La relation entre le vivant et l’expérience touristique se lit à travers la diversité de l’offre locale : hébergements « écogîtes » en lisière de forêt, auberges mettant en valeur les produits issus de cueillette durable, stages organisés avec des guides-nature ou même résidences artistiques en forêt. La Maison du Patrimoine met en avant expositions et conférences sur la biodiversité vosgienne, parfois réalisées avec les habitants eux-mêmes, porteurs de connaissances liées aux plantes et aux animaux.

Ce sont aussi les multiples histoires apportées par les enfants, chasseurs de têtards ou découvreurs de rainettes, les souvenirs d’anciens bûcherons évoquant le baluchon de provisions « de la tournée », ou encore les photographies partagées sur les réseaux sociaux qui révèlent la forêt telle qu’elle se vit réellement.

  • Chaque saison renouvelle le tableau : effusion des couleurs d’automne, jaillissements de fleurs au printemps, silence feutré l’hiver, bourgeonnement exubérant en été.
  • Certaines randonnées historiques intègrent désormais des lectures naturalistes : reconnaître les arbres comme jalons d’un passé lié à la navigation sur le canal de l’Est ou à l’exploitation du bois pour la saliculture lorraine.
  • Des ateliers mêlent conte et botanique pour valoriser l’imaginaire associé à la forêt : le mythe du chêne tutélaire, la place des animaux sauvages dans la vie quotidienne ou en littérature régionale (sources : Contes & Légendes de la Vôge, éditions du Terroir).

Ouvrir d’autres chemins : une nature à rencontrer, à préserver, à raconter

La forêt de la Vôge, loin d’être une simple enclave verte, invite chacun à déployer sa sensibilité au vivant et à s’engager dans la préservation de ce patrimoine commun.

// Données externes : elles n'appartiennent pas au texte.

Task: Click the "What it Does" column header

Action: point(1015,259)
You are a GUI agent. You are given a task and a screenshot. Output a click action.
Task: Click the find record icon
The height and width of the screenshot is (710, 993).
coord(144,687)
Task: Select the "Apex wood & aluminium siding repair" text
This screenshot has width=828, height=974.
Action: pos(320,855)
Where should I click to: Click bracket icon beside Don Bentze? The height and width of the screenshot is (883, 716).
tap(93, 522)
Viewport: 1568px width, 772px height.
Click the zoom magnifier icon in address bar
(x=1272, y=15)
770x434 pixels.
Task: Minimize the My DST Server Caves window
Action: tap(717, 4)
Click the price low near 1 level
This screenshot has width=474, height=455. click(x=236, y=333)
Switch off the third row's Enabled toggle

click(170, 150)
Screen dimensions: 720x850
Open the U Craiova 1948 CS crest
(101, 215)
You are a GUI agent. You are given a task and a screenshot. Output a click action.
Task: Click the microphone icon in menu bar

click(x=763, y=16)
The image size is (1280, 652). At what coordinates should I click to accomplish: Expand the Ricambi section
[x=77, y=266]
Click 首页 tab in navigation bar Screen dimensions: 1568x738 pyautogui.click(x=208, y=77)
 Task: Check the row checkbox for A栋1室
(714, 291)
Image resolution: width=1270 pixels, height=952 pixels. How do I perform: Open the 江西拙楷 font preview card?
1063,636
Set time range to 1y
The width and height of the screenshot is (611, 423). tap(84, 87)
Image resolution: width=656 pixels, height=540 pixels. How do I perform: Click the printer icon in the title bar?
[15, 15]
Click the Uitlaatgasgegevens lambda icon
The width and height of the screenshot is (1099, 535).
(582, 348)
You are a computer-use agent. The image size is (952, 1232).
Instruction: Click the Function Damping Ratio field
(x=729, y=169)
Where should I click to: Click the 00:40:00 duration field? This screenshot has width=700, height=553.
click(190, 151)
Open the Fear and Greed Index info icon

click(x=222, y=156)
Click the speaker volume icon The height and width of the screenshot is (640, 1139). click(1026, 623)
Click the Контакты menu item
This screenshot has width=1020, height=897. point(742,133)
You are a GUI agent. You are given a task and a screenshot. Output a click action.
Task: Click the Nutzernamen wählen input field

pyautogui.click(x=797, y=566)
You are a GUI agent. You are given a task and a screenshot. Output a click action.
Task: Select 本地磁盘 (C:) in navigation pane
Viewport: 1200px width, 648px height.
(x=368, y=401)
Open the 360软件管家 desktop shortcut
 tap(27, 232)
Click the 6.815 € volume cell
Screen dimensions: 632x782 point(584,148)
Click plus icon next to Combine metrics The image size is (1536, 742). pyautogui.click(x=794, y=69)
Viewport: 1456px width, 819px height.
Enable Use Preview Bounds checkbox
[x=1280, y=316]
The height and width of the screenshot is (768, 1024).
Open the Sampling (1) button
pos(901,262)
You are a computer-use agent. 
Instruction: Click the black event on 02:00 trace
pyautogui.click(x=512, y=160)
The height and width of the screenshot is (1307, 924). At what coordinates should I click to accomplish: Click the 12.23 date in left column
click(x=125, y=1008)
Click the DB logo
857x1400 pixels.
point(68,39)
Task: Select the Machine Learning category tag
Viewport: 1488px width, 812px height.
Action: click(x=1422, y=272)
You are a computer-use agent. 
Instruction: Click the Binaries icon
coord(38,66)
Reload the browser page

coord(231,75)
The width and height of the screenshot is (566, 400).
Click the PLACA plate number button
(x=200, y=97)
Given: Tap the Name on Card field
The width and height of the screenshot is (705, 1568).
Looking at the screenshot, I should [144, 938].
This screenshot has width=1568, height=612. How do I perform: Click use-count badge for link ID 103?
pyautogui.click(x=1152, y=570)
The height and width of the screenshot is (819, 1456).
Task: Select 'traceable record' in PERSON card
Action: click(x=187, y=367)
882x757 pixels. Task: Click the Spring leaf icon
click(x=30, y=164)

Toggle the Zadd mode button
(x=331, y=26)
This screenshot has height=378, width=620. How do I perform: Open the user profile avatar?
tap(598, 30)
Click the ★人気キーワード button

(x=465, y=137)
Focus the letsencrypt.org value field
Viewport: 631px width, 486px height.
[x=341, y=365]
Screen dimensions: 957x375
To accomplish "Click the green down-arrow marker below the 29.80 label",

C’est à travers l’attention aux détails – vol d’un martin-pêcheur, trace légère d’un blaireau, lumière tamisée sur la canopée – que se joue l’expérience touristique à Bains-les-Bains. La faune et la flore ne sont pas seulement à visiter, mais à rencontrer, à transmettre, et à défendre, en souvenir des générations passées et pour celles à venir.